Shrimp, Arugula, and Chicory Salad: A Light & Lively Delight

This is a very light salad taking less than 10 minutes to prepare. It must be made just prior to serving as the dressing wilts the greens slightly. I first encountered a version of this salad during my time working at a Legal Seafoods outpost many years ago, and it quickly became a personal favorite – a testament to the simple elegance of fresh ingredients.

Ingredients: A Symphony of Flavors

This salad hinges on the quality and freshness of its components.

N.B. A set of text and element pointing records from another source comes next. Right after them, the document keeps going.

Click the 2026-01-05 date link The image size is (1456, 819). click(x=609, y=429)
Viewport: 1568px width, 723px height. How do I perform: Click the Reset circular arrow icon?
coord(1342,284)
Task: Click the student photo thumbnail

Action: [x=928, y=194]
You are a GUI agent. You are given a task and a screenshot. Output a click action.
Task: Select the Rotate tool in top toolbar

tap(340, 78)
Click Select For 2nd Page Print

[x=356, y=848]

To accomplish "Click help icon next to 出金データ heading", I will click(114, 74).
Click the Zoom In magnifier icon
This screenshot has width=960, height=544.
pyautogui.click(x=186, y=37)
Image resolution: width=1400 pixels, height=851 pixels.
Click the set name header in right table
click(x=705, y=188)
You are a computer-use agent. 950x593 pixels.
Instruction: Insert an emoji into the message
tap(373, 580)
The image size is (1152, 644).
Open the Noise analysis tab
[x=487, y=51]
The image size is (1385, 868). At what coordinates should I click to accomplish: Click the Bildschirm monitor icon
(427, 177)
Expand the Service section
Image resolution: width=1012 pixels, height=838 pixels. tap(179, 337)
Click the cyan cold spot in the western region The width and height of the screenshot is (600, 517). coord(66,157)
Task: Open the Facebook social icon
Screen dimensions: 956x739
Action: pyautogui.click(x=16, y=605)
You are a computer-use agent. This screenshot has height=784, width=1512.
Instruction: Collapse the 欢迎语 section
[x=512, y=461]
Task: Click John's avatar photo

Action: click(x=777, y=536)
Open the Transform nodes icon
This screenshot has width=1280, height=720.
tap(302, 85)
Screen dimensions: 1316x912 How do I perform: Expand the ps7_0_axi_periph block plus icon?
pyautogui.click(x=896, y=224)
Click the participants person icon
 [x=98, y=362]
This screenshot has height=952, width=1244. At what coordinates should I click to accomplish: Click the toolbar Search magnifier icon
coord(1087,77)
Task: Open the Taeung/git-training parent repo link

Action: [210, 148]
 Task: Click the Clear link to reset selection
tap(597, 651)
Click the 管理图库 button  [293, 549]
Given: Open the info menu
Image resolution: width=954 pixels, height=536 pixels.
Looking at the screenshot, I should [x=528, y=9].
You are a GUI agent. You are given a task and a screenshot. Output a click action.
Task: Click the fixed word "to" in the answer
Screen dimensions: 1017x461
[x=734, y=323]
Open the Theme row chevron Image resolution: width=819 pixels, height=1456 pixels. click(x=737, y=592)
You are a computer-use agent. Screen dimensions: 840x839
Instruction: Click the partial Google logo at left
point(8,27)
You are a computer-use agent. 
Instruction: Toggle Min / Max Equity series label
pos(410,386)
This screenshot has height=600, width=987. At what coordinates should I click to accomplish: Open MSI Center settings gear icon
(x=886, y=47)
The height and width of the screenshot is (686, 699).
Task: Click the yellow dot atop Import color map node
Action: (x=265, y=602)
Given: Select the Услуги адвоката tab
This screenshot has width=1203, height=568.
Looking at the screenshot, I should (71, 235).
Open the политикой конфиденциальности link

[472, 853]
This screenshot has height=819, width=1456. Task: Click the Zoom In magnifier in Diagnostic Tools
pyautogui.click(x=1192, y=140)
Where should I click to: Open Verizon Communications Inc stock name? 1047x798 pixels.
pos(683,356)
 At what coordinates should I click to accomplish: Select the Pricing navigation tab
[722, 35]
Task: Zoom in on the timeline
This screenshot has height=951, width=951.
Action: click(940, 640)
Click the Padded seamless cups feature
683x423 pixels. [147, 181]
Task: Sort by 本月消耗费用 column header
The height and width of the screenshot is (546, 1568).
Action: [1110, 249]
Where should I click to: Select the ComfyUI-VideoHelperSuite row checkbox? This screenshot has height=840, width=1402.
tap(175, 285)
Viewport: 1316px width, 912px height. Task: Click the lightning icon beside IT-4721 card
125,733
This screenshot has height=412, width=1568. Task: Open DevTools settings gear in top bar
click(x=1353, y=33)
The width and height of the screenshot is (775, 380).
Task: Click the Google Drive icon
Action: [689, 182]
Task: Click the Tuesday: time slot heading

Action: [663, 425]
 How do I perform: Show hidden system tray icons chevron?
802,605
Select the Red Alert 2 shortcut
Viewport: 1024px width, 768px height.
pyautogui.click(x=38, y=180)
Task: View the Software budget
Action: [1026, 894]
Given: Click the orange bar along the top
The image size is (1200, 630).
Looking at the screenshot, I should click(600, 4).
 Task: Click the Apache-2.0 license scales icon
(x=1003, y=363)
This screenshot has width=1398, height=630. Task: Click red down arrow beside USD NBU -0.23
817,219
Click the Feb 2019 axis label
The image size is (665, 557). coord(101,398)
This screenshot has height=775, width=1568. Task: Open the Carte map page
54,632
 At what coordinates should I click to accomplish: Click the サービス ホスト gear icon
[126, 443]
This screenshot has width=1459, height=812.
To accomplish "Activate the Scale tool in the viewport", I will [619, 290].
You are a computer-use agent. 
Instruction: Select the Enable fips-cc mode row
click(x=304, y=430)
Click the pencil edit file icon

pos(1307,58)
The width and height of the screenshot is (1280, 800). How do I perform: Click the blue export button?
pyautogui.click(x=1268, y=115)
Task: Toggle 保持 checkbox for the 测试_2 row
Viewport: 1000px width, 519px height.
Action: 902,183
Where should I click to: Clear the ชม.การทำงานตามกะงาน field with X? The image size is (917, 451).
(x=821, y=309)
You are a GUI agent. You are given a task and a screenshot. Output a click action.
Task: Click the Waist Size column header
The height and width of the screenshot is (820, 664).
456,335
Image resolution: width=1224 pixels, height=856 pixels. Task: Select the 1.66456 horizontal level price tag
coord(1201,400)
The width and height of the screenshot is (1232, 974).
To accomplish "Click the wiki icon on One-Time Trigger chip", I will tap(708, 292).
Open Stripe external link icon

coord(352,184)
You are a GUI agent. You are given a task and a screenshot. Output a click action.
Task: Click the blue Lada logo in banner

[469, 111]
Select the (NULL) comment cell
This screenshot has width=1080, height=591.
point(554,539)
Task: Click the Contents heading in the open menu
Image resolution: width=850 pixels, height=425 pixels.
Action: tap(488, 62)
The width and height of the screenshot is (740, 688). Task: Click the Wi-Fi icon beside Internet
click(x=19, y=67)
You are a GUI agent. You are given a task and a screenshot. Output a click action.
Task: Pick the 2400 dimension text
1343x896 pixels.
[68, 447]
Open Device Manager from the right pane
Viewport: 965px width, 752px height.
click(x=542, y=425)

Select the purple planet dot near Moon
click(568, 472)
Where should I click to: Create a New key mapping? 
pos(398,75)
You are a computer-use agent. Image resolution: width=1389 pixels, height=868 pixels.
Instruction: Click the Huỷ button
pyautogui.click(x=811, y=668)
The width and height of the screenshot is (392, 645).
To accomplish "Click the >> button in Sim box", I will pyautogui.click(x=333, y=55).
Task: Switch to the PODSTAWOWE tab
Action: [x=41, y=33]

Don’t skimp!

  • 3 tablespoons olive oil (Extra Virgin is best for flavor)
  • 1 tablespoon minced garlic (Freshly minced is crucial)
  • ½ cup scallion, chopped (Include some of the green tops for extra flavor)
  • ¾ lb shrimp, cooked and peeled (Look for sustainably sourced shrimp)
  • 3 tablespoons fresh parsley, chopped (or sweet marjoram)
  • 1 tablespoon fresh cilantro, chopped
  • 3 tablespoons fresh lemon juice (From about 1 large lemon)
  • ½ cup arugula (Baby arugula is tender and peppery)
  • 1 bunch chicory lettuce, washed, stemmed, and dried (about 2 cups)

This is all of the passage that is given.